First, I noticed that each part of the series, $\frac{1}{k(k+1)}$, can be split into two simpler fractions! It's like magic: $\frac{1}{k} - \frac{1}{k+1}$.

Next, I imagined adding up the first few of these:
$(\frac{1}{1} - \frac{1}{2}) + (\frac{1}{2} - \frac{1}{3}) + (\frac{1}{3} - \frac{1}{4}) + \dots + (\frac{1}{n} - \frac{1}{n+1})$
See how almost all the numbers cancel each other out? Like the $-\frac{1}{2}$ cancels with the $+\frac{1}{2}$! So, if you add up 'n' terms, you're left with just $1 - \frac{1}{n+1}$. This is called the 'n-th partial sum'.

Then, I figured out what the total sum would be if you added up *all* the numbers, forever and ever. As 'n' gets super, super big, $\frac{1}{n+1}$ gets super, super small, almost zero!
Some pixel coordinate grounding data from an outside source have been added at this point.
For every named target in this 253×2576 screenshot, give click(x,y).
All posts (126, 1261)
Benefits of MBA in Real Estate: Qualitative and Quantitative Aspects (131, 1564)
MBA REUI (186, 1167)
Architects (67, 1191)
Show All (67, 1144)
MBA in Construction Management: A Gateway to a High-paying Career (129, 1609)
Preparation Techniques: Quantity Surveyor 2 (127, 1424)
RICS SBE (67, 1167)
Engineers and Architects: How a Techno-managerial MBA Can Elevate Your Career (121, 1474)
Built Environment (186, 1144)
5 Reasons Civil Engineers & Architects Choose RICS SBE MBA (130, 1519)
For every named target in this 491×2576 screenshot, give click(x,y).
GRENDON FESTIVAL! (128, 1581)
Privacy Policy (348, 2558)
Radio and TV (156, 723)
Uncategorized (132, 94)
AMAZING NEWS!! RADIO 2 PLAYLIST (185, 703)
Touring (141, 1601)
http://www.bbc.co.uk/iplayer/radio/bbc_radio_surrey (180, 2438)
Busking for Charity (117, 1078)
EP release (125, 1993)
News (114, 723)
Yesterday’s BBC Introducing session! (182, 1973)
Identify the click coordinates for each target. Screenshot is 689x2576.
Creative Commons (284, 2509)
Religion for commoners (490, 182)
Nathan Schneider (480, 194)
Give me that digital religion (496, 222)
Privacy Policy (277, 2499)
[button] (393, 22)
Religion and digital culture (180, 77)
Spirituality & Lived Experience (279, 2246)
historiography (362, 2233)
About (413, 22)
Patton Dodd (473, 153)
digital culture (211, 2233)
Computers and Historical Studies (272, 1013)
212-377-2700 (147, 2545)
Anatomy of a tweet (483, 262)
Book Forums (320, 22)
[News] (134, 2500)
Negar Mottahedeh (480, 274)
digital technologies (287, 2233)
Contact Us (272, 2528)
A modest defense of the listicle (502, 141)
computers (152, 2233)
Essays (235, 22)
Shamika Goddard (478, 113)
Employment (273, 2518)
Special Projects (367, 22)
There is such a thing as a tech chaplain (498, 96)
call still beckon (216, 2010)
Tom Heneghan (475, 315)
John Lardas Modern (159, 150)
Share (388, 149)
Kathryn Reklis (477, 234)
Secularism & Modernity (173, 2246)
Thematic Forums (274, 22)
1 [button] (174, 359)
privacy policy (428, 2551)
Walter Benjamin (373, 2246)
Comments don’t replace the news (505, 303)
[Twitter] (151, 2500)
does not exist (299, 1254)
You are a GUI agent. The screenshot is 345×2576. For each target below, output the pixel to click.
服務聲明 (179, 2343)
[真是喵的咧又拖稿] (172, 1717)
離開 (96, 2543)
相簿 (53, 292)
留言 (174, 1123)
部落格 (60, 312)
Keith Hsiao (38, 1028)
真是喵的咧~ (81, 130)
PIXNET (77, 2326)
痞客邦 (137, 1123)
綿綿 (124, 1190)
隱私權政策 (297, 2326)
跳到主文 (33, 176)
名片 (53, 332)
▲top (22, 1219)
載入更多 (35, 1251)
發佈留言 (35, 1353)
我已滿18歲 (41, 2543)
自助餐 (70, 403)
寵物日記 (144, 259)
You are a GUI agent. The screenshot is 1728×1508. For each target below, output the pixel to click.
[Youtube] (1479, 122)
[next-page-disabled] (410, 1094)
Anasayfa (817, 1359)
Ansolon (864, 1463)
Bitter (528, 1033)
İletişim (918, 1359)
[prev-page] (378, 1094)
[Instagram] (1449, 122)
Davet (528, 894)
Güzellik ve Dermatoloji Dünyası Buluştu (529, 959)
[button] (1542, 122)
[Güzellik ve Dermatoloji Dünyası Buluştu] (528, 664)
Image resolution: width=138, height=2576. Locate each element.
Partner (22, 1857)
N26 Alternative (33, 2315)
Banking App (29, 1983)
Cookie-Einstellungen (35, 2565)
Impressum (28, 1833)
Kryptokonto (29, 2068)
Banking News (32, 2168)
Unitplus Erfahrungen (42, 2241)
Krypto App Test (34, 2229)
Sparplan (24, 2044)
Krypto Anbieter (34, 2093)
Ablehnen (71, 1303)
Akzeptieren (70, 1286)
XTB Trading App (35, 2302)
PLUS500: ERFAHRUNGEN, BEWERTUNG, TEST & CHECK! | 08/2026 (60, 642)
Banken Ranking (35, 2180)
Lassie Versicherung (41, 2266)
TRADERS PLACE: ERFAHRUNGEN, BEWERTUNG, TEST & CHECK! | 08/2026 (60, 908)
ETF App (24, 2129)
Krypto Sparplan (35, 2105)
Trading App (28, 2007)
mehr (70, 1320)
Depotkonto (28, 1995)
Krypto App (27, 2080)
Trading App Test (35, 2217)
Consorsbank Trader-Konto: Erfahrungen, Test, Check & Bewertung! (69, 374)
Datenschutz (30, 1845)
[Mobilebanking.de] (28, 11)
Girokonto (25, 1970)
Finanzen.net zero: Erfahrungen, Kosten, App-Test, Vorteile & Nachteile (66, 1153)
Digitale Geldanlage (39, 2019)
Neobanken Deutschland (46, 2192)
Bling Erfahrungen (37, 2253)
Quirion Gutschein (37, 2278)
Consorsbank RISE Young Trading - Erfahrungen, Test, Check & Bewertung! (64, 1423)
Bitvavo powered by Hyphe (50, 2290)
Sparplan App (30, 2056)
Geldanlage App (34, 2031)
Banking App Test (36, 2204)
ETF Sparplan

So the total sum is $1 - 0 = 1$.

Now, the "error" is just how far off our partial sum ($1 - \frac{1}{n+1}$) is from the total sum (1).
Error = $\text{Total Sum} - \text{Partial Sum} = 1 - (1 - \frac{1}{n+1}) = \frac{1}{n+1}$.

The problem says this error needs to be no more than $0.0002$. So, I set up a little puzzle:
$\frac{1}{n+1} \le 0.0002$

To solve for 'n', I flipped both sides of the inequality (and remember to flip the sign too!):
$n+1 \ge \frac{1}{0.0002}$

I know that $0.0002 = \frac{2}{10000}$. So, $\frac{1}{0.0002} = \frac{10000}{2} = 5000$.
$n+1 \ge 5000$

Finally, I just subtracted 1 from both sides to find 'n':
$n \ge 4999$

So, the smallest whole number 'n' can be is 4999. That means you need to add up at least 4999 terms to get really, really close to the total sum!